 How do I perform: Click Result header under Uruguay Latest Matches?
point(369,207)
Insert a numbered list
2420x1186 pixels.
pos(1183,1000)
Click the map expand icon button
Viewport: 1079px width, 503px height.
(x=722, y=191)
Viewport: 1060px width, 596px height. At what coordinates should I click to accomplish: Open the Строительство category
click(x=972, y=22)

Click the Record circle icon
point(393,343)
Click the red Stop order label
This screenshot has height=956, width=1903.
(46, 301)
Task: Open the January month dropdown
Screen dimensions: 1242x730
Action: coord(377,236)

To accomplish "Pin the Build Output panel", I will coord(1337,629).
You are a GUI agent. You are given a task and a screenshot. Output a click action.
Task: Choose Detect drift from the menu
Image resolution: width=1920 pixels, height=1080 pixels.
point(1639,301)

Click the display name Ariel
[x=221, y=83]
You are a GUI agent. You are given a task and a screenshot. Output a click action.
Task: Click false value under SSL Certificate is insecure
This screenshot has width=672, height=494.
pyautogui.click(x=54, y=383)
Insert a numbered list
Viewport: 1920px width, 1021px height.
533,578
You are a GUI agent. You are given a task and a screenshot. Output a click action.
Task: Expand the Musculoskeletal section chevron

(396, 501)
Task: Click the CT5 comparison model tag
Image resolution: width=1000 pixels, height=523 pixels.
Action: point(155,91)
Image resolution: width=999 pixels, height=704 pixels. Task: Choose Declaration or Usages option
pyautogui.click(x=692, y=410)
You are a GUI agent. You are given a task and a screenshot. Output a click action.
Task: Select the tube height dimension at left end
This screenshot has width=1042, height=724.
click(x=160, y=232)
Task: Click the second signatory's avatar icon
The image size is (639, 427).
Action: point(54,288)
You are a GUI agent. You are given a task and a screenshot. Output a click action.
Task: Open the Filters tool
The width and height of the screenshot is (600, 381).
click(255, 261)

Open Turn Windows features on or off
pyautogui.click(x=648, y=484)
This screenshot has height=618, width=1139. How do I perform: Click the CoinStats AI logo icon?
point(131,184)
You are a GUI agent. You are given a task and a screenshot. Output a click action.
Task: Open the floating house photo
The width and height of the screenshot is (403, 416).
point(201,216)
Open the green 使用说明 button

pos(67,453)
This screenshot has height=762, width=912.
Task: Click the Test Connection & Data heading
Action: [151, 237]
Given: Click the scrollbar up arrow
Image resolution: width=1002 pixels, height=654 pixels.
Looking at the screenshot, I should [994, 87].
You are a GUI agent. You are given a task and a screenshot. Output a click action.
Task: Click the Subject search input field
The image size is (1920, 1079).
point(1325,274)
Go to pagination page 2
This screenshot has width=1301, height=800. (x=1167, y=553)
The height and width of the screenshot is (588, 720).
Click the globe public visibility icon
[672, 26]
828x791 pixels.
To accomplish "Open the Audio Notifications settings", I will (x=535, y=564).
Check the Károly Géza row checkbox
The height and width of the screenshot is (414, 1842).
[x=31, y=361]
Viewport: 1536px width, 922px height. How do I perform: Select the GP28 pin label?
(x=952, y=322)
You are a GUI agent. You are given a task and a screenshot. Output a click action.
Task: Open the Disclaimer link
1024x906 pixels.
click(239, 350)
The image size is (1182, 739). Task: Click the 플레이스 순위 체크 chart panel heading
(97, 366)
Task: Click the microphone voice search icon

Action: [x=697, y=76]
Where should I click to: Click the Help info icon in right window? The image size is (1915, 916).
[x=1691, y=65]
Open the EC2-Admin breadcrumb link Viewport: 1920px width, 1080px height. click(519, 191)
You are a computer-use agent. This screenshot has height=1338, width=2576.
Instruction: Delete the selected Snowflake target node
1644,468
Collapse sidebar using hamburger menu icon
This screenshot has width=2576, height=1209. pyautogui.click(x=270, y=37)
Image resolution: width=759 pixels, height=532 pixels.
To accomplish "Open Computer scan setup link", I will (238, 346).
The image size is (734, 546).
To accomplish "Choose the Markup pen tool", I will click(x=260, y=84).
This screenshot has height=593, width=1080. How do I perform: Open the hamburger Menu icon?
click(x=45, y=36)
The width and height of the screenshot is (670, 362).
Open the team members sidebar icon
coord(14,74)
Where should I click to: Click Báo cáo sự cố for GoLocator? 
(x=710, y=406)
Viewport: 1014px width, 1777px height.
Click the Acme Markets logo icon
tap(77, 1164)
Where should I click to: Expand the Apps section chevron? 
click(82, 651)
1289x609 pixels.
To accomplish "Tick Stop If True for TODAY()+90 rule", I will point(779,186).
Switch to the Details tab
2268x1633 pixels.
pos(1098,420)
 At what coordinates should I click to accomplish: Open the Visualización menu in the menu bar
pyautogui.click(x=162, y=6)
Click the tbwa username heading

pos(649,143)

* * * *

## Task
Edit all the records above so that every "GUI agent" becomes "screen assistant", and leave every other character unchanged.

## The reply
 How do I perform: Click Result header under Uruguay Latest Matches?
point(369,207)
Insert a numbered list
2420x1186 pixels.
pos(1183,1000)
Click the map expand icon button
Viewport: 1079px width, 503px height.
(x=722, y=191)
Viewport: 1060px width, 596px height. At what coordinates should I click to accomplish: Open the Строительство category
click(x=972, y=22)

Click the Record circle icon
point(393,343)
Click the red Stop order label
This screenshot has height=956, width=1903.
(46, 301)
Task: Open the January month dropdown
Screen dimensions: 1242x730
Action: coord(377,236)

To accomplish "Pin the Build Output panel", I will coord(1337,629).
You are a screen assistant. You are given a task and a screenshot. Output a click action.
Task: Choose Detect drift from the menu
Image resolution: width=1920 pixels, height=1080 pixels.
point(1639,301)

Click the display name Ariel
[x=221, y=83]
You are a screen assistant. You are given a task and a screenshot. Output a click action.
Task: Click false value under SSL Certificate is insecure
This screenshot has width=672, height=494.
pyautogui.click(x=54, y=383)
Insert a numbered list
Viewport: 1920px width, 1021px height.
533,578
You are a screen assistant. You are given a task and a screenshot. Output a click action.
Task: Expand the Musculoskeletal section chevron

(396, 501)
Task: Click the CT5 comparison model tag
Image resolution: width=1000 pixels, height=523 pixels.
Action: point(155,91)
Image resolution: width=999 pixels, height=704 pixels. Task: Choose Declaration or Usages option
pyautogui.click(x=692, y=410)
You are a screen assistant. You are given a task and a screenshot. Output a click action.
Task: Select the tube height dimension at left end
This screenshot has width=1042, height=724.
click(x=160, y=232)
Task: Click the second signatory's avatar icon
The image size is (639, 427).
Action: point(54,288)
You are a screen assistant. You are given a task and a screenshot. Output a click action.
Task: Open the Filters tool
The width and height of the screenshot is (600, 381).
click(255, 261)

Open Turn Windows features on or off
pyautogui.click(x=648, y=484)
This screenshot has height=618, width=1139. How do I perform: Click the CoinStats AI logo icon?
point(131,184)
You are a screen assistant. You are given a task and a screenshot. Output a click action.
Task: Open the floating house photo
The width and height of the screenshot is (403, 416).
point(201,216)
Open the green 使用说明 button

pos(67,453)
This screenshot has height=762, width=912.
Task: Click the Test Connection & Data heading
Action: [151, 237]
Given: Click the scrollbar up arrow
Image resolution: width=1002 pixels, height=654 pixels.
Looking at the screenshot, I should [994, 87].
You are a screen assistant. You are given a task and a screenshot. Output a click action.
Task: Click the Subject search input field
The image size is (1920, 1079).
point(1325,274)
Go to pagination page 2
This screenshot has width=1301, height=800. (x=1167, y=553)
The height and width of the screenshot is (588, 720).
Click the globe public visibility icon
[672, 26]
828x791 pixels.
To accomplish "Open the Audio Notifications settings", I will (x=535, y=564).
Check the Károly Géza row checkbox
The height and width of the screenshot is (414, 1842).
[x=31, y=361]
Viewport: 1536px width, 922px height. How do I perform: Select the GP28 pin label?
(x=952, y=322)
You are a screen assistant. You are given a task and a screenshot. Output a click action.
Task: Open the Disclaimer link
1024x906 pixels.
click(239, 350)
The image size is (1182, 739). Task: Click the 플레이스 순위 체크 chart panel heading
(97, 366)
Task: Click the microphone voice search icon

Action: [x=697, y=76]
Where should I click to: Click the Help info icon in right window? The image size is (1915, 916).
[x=1691, y=65]
Open the EC2-Admin breadcrumb link Viewport: 1920px width, 1080px height. click(519, 191)
You are a computer-use agent. This screenshot has height=1338, width=2576.
Instruction: Delete the selected Snowflake target node
1644,468
Collapse sidebar using hamburger menu icon
This screenshot has width=2576, height=1209. pyautogui.click(x=270, y=37)
Image resolution: width=759 pixels, height=532 pixels.
To accomplish "Open Computer scan setup link", I will (238, 346).
The image size is (734, 546).
To accomplish "Choose the Markup pen tool", I will click(x=260, y=84).
This screenshot has height=593, width=1080. How do I perform: Open the hamburger Menu icon?
click(x=45, y=36)
The width and height of the screenshot is (670, 362).
Open the team members sidebar icon
coord(14,74)
Where should I click to: Click Báo cáo sự cố for GoLocator? 
(x=710, y=406)
Viewport: 1014px width, 1777px height.
Click the Acme Markets logo icon
tap(77, 1164)
Where should I click to: Expand the Apps section chevron? 
click(82, 651)
1289x609 pixels.
To accomplish "Tick Stop If True for TODAY()+90 rule", I will point(779,186).
Switch to the Details tab
2268x1633 pixels.
pos(1098,420)
 At what coordinates should I click to accomplish: Open the Visualización menu in the menu bar
pyautogui.click(x=162, y=6)
Click the tbwa username heading

pos(649,143)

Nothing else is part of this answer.